Methotrexate and Cyclooxygenase/Lipoxygenase
Methotrexate reduces prostaglandin E2 (PGE2) production in inflamed synovial cells, likely through indirect inhibition of COX-2 activity rather than gene expression changes. It also reduces leukotriene B4 (LTB4) production, an inflammatory mediator that promotes T-cell activation.
Methotrexate and Cytokines
Cytokine modulation is central to MTX’s anti-inflammatory effects. It can decrease IL-1 production in some cases, and modulate other cytokines such as IL-6, IL-4, IL-10, IL-2, and interferon-γ. MTX suppresses TNF-α synthesis, partly via NF-kB inhibition, and supports a shift towards anti-inflammatory cytokine profiles. This helps to balance immune responses in chronic inflammatory diseases.
Methotrexate Pharmacokinetics
MTX oral bioavailability shows marked interindividual variability (40–100%, average ~70%). It is absorbed in the proximal jejunum via RFC1, with capacity-limited transport leading to reduced absorption at higher doses. Peak plasma concentration is reached within 0.75–2 hours. Food may delay absorption but does not reduce overall bioavailability in long-term low-dose therapy.
Distribution occurs mainly into extravascular compartments, with 35–50% plasma protein binding. About 10% is converted in the liver to 7-hydroxy-MTX by aldehyde oxidase. This metabolite is less potent, interferes with polyglutamation, and increases MTX excretion. Folic acid supplementation can inhibit this conversion and improve MTX efficacy.
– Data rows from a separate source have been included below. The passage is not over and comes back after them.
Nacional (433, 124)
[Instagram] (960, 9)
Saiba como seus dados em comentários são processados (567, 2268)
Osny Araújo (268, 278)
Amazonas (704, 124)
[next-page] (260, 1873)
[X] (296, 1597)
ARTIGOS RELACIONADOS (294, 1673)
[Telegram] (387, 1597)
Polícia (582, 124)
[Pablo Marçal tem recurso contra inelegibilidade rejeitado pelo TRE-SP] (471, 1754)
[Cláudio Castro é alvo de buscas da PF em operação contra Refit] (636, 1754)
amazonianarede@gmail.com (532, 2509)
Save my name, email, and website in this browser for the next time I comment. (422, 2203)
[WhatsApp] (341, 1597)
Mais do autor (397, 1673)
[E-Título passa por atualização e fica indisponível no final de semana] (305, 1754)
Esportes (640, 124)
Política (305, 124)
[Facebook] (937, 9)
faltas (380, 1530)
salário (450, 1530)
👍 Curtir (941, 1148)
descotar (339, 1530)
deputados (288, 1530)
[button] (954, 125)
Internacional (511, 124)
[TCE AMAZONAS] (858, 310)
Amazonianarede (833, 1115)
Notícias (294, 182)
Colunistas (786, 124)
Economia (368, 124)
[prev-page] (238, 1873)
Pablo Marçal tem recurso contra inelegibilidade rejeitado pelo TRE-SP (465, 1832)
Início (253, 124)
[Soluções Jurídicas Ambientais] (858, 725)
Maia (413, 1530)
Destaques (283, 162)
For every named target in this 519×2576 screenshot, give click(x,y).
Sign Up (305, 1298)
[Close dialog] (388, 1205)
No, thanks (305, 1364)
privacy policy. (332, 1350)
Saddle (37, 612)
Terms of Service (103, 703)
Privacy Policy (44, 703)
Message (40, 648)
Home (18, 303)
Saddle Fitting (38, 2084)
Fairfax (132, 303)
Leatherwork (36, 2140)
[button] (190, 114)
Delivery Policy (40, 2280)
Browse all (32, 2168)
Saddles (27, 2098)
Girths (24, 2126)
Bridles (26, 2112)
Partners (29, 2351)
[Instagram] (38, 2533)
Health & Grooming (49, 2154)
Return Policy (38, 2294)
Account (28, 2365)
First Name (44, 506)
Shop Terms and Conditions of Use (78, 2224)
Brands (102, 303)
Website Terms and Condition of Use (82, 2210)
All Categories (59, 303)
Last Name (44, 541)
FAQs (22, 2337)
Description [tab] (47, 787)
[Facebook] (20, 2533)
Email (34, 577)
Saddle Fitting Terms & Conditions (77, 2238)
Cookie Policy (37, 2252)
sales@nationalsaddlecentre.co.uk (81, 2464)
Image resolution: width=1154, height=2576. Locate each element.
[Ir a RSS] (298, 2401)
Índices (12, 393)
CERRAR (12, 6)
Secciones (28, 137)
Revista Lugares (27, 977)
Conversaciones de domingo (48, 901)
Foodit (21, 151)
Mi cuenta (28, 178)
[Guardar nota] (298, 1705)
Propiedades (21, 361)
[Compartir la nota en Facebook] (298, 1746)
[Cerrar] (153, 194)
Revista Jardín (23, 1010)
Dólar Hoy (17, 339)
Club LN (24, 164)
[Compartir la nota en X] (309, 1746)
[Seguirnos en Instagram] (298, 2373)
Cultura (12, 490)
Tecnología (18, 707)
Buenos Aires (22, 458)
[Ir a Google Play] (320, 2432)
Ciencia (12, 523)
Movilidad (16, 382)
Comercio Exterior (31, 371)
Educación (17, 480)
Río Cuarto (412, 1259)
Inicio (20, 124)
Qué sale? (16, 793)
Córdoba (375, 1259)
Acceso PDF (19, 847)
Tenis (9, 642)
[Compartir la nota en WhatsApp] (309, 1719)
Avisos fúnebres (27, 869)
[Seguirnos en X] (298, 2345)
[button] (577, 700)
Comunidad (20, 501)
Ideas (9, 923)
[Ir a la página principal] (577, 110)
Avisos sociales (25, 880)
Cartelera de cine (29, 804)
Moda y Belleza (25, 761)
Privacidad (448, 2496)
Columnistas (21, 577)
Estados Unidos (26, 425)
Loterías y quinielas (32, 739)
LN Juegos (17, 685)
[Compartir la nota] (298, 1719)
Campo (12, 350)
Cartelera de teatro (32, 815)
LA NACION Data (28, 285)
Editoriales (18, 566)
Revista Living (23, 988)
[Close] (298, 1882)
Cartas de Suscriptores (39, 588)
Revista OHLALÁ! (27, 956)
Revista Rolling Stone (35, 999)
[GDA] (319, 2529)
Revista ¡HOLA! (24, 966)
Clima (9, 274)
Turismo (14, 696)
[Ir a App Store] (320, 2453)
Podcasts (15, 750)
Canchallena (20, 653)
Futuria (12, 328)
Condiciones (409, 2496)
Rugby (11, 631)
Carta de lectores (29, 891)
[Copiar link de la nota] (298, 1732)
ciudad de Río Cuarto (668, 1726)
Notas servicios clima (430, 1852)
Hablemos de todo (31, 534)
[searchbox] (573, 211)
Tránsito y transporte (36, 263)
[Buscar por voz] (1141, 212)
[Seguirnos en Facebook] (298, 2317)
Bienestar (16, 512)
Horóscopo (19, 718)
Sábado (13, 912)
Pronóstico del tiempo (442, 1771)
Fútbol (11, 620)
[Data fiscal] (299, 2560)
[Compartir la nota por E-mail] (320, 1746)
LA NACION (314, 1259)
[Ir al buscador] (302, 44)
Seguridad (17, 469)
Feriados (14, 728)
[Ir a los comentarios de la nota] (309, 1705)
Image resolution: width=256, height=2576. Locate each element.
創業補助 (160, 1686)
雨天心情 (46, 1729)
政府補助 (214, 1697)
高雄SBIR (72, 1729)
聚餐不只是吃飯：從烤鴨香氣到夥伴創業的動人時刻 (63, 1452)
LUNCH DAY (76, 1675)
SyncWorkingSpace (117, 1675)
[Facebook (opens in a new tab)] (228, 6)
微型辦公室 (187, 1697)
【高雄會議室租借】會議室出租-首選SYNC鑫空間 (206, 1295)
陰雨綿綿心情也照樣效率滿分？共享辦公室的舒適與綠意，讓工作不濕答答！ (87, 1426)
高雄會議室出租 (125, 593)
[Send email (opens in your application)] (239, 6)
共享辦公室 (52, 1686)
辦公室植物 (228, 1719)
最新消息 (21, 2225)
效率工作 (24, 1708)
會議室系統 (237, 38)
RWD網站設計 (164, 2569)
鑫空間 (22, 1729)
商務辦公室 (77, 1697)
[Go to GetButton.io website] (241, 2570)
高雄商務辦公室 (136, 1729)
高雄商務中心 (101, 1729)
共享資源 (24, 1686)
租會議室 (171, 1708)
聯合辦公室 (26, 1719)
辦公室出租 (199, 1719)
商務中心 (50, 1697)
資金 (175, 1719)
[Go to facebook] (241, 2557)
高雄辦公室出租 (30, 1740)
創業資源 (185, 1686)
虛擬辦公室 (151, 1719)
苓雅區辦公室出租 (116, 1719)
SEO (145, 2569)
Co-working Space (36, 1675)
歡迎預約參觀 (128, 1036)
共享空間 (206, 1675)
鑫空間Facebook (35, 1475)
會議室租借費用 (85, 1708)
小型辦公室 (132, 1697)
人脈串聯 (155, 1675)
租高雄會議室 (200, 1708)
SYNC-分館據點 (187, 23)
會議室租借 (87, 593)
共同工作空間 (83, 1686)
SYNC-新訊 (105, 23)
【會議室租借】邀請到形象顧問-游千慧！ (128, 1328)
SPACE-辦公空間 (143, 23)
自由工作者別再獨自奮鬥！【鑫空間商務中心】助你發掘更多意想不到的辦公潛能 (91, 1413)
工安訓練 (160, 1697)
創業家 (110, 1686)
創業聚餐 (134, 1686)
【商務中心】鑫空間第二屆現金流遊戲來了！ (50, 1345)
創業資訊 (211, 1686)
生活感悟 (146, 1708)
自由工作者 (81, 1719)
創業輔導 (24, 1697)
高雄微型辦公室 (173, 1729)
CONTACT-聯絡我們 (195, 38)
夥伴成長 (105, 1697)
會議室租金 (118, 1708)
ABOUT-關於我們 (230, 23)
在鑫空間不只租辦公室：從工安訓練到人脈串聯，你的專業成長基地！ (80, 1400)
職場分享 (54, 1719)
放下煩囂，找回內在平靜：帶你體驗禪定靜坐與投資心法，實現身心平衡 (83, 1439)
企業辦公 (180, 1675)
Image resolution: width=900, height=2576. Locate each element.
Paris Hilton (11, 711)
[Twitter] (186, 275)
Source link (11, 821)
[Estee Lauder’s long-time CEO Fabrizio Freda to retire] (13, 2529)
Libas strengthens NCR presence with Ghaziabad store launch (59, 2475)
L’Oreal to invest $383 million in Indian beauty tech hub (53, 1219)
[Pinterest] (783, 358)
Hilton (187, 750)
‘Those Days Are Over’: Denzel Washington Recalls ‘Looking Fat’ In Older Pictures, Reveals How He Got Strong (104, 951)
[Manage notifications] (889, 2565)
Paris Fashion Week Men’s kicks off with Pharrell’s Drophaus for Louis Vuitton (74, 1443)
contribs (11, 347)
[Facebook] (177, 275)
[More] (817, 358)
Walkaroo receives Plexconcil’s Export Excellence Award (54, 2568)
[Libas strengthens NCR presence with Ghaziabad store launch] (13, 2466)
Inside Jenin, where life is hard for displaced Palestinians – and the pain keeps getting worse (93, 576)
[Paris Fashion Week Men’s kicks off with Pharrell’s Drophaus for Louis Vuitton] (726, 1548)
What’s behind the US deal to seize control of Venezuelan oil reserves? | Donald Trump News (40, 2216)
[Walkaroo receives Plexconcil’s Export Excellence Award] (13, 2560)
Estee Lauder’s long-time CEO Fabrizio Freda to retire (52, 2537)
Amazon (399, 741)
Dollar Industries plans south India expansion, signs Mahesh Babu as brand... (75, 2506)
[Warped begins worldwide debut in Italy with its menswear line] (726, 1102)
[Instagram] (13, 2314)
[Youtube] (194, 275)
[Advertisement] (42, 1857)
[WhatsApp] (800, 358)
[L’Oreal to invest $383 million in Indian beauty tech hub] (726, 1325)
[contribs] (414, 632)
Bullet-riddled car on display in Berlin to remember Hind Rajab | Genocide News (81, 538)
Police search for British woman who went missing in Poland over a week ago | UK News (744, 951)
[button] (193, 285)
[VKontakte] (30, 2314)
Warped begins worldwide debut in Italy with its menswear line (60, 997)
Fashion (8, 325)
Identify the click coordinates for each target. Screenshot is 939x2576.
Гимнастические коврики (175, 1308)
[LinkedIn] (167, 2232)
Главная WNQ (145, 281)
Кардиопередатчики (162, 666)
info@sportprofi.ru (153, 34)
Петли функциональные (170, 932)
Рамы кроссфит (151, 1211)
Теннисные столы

Inside cells, MTX is polyglutamated, prolonging retention and effects. Polyglutamates are hydrolyzed back to MTX by gamma-glutamate hydrolase before efflux from cells.
Renal excretion is the primary elimination route, involving glomerular filtration, tubular secretion, and reabsorption. Clearance can decline with long-term use, partly due to adenosine receptor-mediated effects on renal hemodynamics. Biliary excretion accounts for up to 30% of the dose, with extensive enterohepatic recirculation.
Conclusion
Given the substantial variability in MTX bioavailability, understanding individual pharmacokinetics is essential, particularly in specific patient populations like those with sarcoidosis. Therapeutic drug monitoring could improve efficacy and safety. New analytical methods, including dried blood spot sampling and LC–MS/MS detection of MTX polyglutamates, may facilitate more accessible monitoring. Continued research into both molecular mechanisms and patient-specific pharmacokinetics will help optimize methotrexate therapy across its broad range of clinical applications.